### Exercise details
Rewrite the data below, changing every "Image resolution" to "Screen resolution" and leaving everything else unchanged.

### Materials provided
=-=-=

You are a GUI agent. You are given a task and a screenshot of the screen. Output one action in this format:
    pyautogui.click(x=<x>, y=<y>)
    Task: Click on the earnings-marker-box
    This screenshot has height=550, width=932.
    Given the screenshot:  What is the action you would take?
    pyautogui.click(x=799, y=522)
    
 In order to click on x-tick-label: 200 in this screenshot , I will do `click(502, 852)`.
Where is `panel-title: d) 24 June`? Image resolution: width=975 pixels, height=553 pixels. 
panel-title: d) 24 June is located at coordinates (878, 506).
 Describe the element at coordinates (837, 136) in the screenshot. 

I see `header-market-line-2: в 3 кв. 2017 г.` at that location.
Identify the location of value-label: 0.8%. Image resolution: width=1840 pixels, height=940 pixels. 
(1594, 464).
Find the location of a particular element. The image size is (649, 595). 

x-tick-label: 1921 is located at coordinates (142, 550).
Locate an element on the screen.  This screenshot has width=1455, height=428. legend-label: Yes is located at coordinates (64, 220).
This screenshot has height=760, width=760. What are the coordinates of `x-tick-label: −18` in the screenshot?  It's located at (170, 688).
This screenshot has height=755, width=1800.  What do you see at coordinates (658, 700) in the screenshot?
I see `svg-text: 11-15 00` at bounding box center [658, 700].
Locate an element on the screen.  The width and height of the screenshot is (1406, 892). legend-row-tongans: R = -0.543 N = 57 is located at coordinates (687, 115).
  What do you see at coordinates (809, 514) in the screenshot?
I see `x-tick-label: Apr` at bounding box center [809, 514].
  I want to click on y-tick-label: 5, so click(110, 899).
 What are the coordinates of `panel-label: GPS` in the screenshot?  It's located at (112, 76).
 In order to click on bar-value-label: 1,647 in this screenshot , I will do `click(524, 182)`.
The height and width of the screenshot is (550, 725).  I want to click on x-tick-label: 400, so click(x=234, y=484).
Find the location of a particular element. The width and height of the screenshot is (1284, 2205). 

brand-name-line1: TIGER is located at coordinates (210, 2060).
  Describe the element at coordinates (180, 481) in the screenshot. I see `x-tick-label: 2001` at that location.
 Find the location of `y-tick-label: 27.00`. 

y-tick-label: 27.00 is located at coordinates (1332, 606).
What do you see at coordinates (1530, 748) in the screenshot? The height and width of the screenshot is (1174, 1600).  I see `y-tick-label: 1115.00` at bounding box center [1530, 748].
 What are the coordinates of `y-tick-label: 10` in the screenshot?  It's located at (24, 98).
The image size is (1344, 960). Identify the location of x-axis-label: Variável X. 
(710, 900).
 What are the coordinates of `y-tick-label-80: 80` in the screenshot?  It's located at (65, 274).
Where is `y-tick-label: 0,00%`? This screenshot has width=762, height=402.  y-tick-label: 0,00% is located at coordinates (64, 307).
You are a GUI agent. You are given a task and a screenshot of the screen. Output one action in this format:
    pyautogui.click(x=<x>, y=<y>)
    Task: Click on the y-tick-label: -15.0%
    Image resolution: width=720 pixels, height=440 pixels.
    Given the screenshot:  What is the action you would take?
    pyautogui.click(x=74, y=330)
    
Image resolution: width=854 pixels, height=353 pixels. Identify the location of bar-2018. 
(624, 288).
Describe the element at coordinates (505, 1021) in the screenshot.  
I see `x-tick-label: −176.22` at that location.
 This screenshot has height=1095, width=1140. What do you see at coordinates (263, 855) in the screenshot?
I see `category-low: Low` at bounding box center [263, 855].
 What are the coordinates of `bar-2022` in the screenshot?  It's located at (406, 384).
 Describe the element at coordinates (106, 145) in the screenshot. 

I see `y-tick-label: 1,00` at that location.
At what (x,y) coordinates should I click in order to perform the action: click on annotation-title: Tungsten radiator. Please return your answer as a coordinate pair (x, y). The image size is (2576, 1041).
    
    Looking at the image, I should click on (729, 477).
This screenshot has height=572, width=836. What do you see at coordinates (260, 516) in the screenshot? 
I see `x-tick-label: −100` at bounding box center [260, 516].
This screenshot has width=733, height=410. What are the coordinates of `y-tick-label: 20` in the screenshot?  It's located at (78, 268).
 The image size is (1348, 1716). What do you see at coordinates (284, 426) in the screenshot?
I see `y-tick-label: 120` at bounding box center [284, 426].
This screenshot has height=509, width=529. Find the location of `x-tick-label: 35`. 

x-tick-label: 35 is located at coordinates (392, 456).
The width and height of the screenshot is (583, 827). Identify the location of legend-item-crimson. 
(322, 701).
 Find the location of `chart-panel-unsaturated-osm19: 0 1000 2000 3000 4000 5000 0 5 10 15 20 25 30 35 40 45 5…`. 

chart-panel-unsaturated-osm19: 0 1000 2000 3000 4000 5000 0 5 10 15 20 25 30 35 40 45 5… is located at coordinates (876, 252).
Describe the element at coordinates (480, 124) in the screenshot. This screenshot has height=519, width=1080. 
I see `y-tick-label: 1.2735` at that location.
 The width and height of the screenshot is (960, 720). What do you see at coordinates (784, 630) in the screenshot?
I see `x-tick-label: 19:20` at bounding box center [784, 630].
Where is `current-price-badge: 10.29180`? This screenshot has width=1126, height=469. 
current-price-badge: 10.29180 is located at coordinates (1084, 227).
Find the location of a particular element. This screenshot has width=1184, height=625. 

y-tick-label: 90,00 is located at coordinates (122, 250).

=-=-=

### Written answer
You are a GUI agent. You are given a task and a screenshot of the screen. Output one action in this format:
    pyautogui.click(x=<x>, y=<y>)
    Task: Click on the earnings-marker-box
    This screenshot has height=550, width=932.
    Given the screenshot:  What is the action you would take?
    pyautogui.click(x=799, y=522)
    
 In order to click on x-tick-label: 200 in this screenshot , I will do `click(502, 852)`.
Where is `panel-title: d) 24 June`? Screen resolution: width=975 pixels, height=553 pixels. 
panel-title: d) 24 June is located at coordinates (878, 506).
 Describe the element at coordinates (837, 136) in the screenshot. 

I see `header-market-line-2: в 3 кв. 2017 г.` at that location.
Identify the location of value-label: 0.8%. Screen resolution: width=1840 pixels, height=940 pixels. 
(1594, 464).
Find the location of a particular element. The image size is (649, 595). 

x-tick-label: 1921 is located at coordinates (142, 550).
Locate an element on the screen.  This screenshot has width=1455, height=428. legend-label: Yes is located at coordinates (64, 220).
This screenshot has height=760, width=760. What are the coordinates of `x-tick-label: −18` in the screenshot?  It's located at (170, 688).
This screenshot has height=755, width=1800.  What do you see at coordinates (658, 700) in the screenshot?
I see `svg-text: 11-15 00` at bounding box center [658, 700].
Locate an element on the screen.  The width and height of the screenshot is (1406, 892). legend-row-tongans: R = -0.543 N = 57 is located at coordinates (687, 115).
  What do you see at coordinates (809, 514) in the screenshot?
I see `x-tick-label: Apr` at bounding box center [809, 514].
  I want to click on y-tick-label: 5, so click(110, 899).
 What are the coordinates of `panel-label: GPS` in the screenshot?  It's located at (112, 76).
 In order to click on bar-value-label: 1,647 in this screenshot , I will do `click(524, 182)`.
The height and width of the screenshot is (550, 725).  I want to click on x-tick-label: 400, so click(x=234, y=484).
Find the location of a particular element. The width and height of the screenshot is (1284, 2205). 

brand-name-line1: TIGER is located at coordinates (210, 2060).
  Describe the element at coordinates (180, 481) in the screenshot. I see `x-tick-label: 2001` at that location.
 Find the location of `y-tick-label: 27.00`. 

y-tick-label: 27.00 is located at coordinates (1332, 606).
What do you see at coordinates (1530, 748) in the screenshot? The height and width of the screenshot is (1174, 1600).  I see `y-tick-label: 1115.00` at bounding box center [1530, 748].
 What are the coordinates of `y-tick-label: 10` in the screenshot?  It's located at (24, 98).
The image size is (1344, 960). Identify the location of x-axis-label: Variável X. 
(710, 900).
 What are the coordinates of `y-tick-label-80: 80` in the screenshot?  It's located at (65, 274).
Where is `y-tick-label: 0,00%`? This screenshot has width=762, height=402.  y-tick-label: 0,00% is located at coordinates (64, 307).
You are a GUI agent. You are given a task and a screenshot of the screen. Output one action in this format:
    pyautogui.click(x=<x>, y=<y>)
    Task: Click on the y-tick-label: -15.0%
    Screen resolution: width=720 pixels, height=440 pixels.
    Given the screenshot:  What is the action you would take?
    pyautogui.click(x=74, y=330)
    
Screen resolution: width=854 pixels, height=353 pixels. Identify the location of bar-2018. 
(624, 288).
Describe the element at coordinates (505, 1021) in the screenshot.  
I see `x-tick-label: −176.22` at that location.
 This screenshot has height=1095, width=1140. What do you see at coordinates (263, 855) in the screenshot?
I see `category-low: Low` at bounding box center [263, 855].
 What are the coordinates of `bar-2022` in the screenshot?  It's located at (406, 384).
 Describe the element at coordinates (106, 145) in the screenshot. 

I see `y-tick-label: 1,00` at that location.
At what (x,y) coordinates should I click in order to perform the action: click on annotation-title: Tungsten radiator. Please return your answer as a coordinate pair (x, y). The image size is (2576, 1041).
    
    Looking at the image, I should click on (729, 477).
This screenshot has height=572, width=836. What do you see at coordinates (260, 516) in the screenshot? 
I see `x-tick-label: −100` at bounding box center [260, 516].
This screenshot has width=733, height=410. What are the coordinates of `y-tick-label: 20` in the screenshot?  It's located at (78, 268).
 The image size is (1348, 1716). What do you see at coordinates (284, 426) in the screenshot?
I see `y-tick-label: 120` at bounding box center [284, 426].
This screenshot has height=509, width=529. Find the location of `x-tick-label: 35`. 

x-tick-label: 35 is located at coordinates (392, 456).
The width and height of the screenshot is (583, 827). Identify the location of legend-item-crimson. 
(322, 701).
 Find the location of `chart-panel-unsaturated-osm19: 0 1000 2000 3000 4000 5000 0 5 10 15 20 25 30 35 40 45 5…`. 

chart-panel-unsaturated-osm19: 0 1000 2000 3000 4000 5000 0 5 10 15 20 25 30 35 40 45 5… is located at coordinates (876, 252).
Describe the element at coordinates (480, 124) in the screenshot. This screenshot has height=519, width=1080. 
I see `y-tick-label: 1.2735` at that location.
 The width and height of the screenshot is (960, 720). What do you see at coordinates (784, 630) in the screenshot?
I see `x-tick-label: 19:20` at bounding box center [784, 630].
Where is `current-price-badge: 10.29180`? This screenshot has width=1126, height=469. 
current-price-badge: 10.29180 is located at coordinates (1084, 227).
Find the location of a particular element. This screenshot has width=1184, height=625. 

y-tick-label: 90,00 is located at coordinates (122, 250).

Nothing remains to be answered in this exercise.